Instructions for the task —
Pull out and copy every line of the records that contains the string "Identify". Match upper and lower case exactly.

Available data —
══════════════════════════════

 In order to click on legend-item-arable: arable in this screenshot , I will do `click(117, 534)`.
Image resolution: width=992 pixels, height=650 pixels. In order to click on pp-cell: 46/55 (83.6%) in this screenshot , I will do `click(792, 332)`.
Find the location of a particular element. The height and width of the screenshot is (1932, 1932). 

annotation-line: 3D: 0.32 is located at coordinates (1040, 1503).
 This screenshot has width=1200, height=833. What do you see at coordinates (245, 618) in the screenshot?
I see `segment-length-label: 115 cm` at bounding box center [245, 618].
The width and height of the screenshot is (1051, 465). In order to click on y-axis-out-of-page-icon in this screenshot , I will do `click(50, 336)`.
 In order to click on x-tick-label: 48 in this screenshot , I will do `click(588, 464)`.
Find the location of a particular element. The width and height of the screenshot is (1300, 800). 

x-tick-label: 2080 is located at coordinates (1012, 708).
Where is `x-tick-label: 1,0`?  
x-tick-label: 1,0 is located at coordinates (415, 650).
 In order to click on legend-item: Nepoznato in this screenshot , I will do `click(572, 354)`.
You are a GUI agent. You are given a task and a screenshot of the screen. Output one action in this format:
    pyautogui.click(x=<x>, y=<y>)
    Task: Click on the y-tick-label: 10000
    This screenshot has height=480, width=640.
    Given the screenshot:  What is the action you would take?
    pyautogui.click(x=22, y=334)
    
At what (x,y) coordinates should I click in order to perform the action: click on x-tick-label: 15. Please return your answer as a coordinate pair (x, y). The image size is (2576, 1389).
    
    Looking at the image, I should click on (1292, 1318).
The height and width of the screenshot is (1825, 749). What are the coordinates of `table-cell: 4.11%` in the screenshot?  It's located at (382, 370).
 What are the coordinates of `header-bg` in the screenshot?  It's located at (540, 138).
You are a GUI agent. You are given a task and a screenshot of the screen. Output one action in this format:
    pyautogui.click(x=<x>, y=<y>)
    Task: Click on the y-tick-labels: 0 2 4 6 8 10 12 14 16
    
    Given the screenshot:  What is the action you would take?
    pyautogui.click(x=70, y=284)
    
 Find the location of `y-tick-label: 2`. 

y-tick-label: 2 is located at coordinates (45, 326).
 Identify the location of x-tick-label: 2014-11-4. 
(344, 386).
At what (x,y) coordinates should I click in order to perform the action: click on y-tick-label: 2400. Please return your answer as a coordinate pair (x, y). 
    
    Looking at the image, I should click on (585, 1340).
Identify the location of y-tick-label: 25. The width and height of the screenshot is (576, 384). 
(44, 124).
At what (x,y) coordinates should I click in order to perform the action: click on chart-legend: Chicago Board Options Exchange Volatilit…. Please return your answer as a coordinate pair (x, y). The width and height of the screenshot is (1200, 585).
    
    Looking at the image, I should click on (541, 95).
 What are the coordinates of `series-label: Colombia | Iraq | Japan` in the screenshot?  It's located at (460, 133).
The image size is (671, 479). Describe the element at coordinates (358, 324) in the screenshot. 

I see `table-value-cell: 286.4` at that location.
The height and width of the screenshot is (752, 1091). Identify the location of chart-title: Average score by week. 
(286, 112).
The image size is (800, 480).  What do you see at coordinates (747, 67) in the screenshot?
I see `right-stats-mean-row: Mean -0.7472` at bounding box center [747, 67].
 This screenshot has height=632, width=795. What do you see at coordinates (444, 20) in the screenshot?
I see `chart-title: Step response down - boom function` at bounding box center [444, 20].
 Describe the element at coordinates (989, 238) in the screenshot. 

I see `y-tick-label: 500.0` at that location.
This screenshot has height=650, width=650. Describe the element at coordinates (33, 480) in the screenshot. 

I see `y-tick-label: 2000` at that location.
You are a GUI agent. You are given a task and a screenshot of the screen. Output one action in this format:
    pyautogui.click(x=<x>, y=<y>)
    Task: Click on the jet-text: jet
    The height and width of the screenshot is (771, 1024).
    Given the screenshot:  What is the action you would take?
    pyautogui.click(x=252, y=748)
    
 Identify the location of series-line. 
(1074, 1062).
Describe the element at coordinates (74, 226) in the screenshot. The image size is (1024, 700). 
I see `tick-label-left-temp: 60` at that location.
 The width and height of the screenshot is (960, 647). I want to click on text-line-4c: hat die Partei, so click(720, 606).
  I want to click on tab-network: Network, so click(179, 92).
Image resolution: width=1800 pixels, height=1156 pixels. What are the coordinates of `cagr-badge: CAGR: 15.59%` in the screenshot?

══════════════════════════════

Finished task —
 Identify the location of x-tick-label: 2014-11-4. 
Identify the location of y-tick-label: 25. The width and height of the screenshot is (576, 384). 
The height and width of the screenshot is (752, 1091). Identify the location of chart-title: Average score by week. 
 Identify the location of series-line. 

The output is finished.